--- BEGIN Data for this exercise ---

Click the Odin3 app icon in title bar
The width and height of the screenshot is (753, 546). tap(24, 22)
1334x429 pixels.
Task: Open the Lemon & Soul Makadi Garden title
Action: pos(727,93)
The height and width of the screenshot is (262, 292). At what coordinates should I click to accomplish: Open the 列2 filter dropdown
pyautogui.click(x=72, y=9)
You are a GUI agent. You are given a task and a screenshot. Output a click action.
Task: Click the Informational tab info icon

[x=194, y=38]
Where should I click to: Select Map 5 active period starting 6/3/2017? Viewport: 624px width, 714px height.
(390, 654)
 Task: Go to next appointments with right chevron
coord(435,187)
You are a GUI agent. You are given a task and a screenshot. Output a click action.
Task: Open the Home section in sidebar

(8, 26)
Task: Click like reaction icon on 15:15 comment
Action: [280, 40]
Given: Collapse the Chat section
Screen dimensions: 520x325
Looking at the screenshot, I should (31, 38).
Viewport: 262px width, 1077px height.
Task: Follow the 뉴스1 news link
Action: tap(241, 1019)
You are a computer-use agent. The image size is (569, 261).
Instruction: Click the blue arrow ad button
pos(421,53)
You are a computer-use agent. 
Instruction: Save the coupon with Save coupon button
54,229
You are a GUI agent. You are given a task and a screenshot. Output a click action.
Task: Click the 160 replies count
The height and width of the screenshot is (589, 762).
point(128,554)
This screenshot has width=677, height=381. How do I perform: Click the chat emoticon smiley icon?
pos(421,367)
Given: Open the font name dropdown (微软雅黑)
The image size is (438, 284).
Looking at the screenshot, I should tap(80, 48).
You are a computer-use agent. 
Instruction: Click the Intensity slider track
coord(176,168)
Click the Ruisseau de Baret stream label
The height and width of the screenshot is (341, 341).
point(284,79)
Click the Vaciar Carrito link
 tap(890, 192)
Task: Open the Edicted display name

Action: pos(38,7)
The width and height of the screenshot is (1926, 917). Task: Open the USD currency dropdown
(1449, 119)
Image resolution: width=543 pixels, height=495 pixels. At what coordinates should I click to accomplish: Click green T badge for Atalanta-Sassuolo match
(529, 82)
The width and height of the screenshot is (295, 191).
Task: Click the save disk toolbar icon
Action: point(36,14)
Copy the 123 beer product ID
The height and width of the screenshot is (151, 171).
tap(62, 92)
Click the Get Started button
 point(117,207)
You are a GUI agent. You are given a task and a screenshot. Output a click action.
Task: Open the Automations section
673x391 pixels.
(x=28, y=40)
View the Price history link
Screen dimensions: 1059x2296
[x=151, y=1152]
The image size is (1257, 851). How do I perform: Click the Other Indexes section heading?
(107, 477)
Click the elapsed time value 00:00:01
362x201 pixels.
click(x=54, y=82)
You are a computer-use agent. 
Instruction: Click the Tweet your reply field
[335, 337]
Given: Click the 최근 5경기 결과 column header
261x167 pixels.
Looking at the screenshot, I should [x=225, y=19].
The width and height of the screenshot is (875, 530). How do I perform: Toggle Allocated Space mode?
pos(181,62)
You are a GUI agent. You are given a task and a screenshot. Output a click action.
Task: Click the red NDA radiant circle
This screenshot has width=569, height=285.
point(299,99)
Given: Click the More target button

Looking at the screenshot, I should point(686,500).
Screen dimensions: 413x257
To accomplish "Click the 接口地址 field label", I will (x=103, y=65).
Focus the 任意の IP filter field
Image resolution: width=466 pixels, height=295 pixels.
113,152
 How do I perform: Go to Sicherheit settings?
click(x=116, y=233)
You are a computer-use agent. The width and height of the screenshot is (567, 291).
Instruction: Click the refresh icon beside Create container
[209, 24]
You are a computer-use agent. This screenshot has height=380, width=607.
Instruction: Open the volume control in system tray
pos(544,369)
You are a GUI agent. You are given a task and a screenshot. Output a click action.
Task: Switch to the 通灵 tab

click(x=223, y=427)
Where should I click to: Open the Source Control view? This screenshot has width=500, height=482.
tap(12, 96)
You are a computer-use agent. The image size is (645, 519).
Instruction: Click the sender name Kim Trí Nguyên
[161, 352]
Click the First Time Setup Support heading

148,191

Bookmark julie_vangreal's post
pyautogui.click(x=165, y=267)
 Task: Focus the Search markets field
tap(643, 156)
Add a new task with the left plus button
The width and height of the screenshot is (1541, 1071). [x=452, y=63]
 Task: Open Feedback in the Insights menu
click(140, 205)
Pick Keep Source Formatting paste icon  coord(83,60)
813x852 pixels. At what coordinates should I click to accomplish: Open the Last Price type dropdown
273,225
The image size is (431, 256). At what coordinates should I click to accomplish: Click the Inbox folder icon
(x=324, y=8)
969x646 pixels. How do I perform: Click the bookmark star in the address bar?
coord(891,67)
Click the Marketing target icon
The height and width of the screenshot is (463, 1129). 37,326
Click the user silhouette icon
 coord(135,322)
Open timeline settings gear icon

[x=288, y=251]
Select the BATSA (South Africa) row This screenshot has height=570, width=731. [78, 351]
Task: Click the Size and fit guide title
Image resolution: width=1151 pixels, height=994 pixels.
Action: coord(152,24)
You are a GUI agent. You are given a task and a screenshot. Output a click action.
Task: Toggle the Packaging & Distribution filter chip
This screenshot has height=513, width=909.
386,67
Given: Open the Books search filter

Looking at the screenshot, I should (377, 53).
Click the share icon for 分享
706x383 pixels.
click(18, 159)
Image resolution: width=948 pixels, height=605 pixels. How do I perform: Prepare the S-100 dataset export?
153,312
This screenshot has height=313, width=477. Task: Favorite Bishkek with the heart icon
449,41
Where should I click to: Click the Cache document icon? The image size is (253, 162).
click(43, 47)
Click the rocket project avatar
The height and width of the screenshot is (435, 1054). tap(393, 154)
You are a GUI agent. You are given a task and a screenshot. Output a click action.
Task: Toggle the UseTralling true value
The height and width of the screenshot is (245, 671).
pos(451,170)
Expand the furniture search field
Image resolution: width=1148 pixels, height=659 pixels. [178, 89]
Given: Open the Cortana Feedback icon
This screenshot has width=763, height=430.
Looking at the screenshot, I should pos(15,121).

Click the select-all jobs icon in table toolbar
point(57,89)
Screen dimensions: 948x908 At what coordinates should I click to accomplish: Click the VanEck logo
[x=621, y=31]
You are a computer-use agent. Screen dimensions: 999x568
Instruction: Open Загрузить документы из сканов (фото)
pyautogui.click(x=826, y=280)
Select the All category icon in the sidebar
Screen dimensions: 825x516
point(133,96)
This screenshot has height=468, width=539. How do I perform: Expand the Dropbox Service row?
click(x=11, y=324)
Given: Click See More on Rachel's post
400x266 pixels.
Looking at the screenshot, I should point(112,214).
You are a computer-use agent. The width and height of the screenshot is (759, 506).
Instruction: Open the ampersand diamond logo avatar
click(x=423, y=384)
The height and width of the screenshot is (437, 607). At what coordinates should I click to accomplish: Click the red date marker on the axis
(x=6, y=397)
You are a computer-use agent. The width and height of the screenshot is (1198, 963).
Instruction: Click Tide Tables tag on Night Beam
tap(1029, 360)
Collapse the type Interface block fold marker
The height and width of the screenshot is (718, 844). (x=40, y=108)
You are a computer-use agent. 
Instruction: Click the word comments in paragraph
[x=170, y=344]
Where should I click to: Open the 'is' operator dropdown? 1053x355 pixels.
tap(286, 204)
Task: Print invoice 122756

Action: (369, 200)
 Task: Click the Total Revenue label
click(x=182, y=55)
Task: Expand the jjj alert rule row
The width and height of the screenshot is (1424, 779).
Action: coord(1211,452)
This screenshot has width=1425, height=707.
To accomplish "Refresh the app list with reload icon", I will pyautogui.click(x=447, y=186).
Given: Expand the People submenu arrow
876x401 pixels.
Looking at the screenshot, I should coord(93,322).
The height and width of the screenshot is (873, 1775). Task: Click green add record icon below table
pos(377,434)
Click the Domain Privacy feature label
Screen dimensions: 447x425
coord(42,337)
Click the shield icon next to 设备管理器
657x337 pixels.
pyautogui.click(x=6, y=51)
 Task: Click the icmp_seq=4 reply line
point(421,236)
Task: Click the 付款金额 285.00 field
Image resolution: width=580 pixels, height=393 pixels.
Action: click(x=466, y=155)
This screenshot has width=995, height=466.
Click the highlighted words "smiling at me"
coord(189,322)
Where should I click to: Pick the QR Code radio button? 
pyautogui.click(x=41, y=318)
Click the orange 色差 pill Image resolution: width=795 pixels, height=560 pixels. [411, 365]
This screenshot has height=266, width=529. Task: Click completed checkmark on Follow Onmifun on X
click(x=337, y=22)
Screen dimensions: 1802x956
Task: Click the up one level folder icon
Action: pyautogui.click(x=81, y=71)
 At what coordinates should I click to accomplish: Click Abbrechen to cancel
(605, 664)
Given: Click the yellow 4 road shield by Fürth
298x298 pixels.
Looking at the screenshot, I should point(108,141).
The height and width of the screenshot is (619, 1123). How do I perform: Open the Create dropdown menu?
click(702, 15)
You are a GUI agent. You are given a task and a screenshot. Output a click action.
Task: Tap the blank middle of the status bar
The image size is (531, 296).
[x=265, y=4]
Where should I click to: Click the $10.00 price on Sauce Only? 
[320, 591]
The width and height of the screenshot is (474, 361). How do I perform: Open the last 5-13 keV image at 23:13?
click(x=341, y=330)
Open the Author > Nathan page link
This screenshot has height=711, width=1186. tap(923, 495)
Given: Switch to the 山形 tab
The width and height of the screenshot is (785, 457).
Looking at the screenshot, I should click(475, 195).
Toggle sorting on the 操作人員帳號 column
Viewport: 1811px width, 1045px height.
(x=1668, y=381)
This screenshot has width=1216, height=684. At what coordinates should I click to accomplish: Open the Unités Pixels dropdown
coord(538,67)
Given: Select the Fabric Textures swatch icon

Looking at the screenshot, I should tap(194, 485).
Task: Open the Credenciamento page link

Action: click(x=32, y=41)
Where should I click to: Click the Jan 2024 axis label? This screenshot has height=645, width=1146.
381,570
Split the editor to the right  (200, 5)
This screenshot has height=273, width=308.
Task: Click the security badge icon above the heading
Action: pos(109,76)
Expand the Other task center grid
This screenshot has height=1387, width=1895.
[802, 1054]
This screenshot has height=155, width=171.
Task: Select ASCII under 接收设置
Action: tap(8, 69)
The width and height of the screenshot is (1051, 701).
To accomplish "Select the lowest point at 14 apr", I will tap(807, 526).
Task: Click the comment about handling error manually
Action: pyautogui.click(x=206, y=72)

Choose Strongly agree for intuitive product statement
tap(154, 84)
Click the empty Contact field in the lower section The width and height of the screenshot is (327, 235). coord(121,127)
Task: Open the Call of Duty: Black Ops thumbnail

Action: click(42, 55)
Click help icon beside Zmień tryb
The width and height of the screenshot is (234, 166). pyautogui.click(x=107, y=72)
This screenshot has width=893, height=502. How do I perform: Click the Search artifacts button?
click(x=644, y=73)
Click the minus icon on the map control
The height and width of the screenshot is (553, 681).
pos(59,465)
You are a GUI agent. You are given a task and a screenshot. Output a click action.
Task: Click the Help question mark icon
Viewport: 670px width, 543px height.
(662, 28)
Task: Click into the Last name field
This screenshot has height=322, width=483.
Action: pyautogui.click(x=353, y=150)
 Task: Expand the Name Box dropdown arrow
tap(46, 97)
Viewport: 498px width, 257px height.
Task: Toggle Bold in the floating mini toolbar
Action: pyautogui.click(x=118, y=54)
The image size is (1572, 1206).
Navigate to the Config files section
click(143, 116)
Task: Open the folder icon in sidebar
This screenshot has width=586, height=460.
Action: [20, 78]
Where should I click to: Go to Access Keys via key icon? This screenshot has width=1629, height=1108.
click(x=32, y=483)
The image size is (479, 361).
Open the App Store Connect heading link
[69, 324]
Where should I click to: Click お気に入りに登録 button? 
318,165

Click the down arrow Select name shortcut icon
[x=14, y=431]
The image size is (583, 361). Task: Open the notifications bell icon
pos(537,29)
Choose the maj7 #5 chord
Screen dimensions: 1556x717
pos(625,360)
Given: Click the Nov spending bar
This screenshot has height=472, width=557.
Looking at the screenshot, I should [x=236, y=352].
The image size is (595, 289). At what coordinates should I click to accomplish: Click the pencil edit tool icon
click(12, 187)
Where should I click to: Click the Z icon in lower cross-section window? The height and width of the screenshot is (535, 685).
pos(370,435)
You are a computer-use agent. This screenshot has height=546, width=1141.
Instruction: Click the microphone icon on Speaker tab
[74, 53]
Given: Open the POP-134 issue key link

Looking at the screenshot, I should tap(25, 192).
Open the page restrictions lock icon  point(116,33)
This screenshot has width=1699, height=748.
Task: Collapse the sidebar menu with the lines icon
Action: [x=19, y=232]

--- END Data for this exercise ---

Task to complete: Copy the rows above again, starting at the line that contains "Where should I click to: Click the $10.00" and ending after the line that contains "tap(154, 84)".

Expected output:
Where should I click to: Click the $10.00 price on Sauce Only? 
[320, 591]
The width and height of the screenshot is (474, 361). How do I perform: Open the last 5-13 keV image at 23:13?
click(x=341, y=330)
Open the Author > Nathan page link
This screenshot has height=711, width=1186. tap(923, 495)
Given: Switch to the 山形 tab
The width and height of the screenshot is (785, 457).
Looking at the screenshot, I should click(475, 195).
Toggle sorting on the 操作人員帳號 column
Viewport: 1811px width, 1045px height.
(x=1668, y=381)
This screenshot has width=1216, height=684. At what coordinates should I click to accomplish: Open the Unités Pixels dropdown
coord(538,67)
Given: Select the Fabric Textures swatch icon

Looking at the screenshot, I should tap(194, 485).
Task: Open the Credenciamento page link

Action: click(x=32, y=41)
Where should I click to: Click the Jan 2024 axis label? This screenshot has height=645, width=1146.
381,570
Split the editor to the right  (200, 5)
This screenshot has height=273, width=308.
Task: Click the security badge icon above the heading
Action: pos(109,76)
Expand the Other task center grid
This screenshot has height=1387, width=1895.
[802, 1054]
This screenshot has height=155, width=171.
Task: Select ASCII under 接收设置
Action: tap(8, 69)
The width and height of the screenshot is (1051, 701).
To accomplish "Select the lowest point at 14 apr", I will tap(807, 526).
Task: Click the comment about handling error manually
Action: pyautogui.click(x=206, y=72)

Choose Strongly agree for intuitive product statement
tap(154, 84)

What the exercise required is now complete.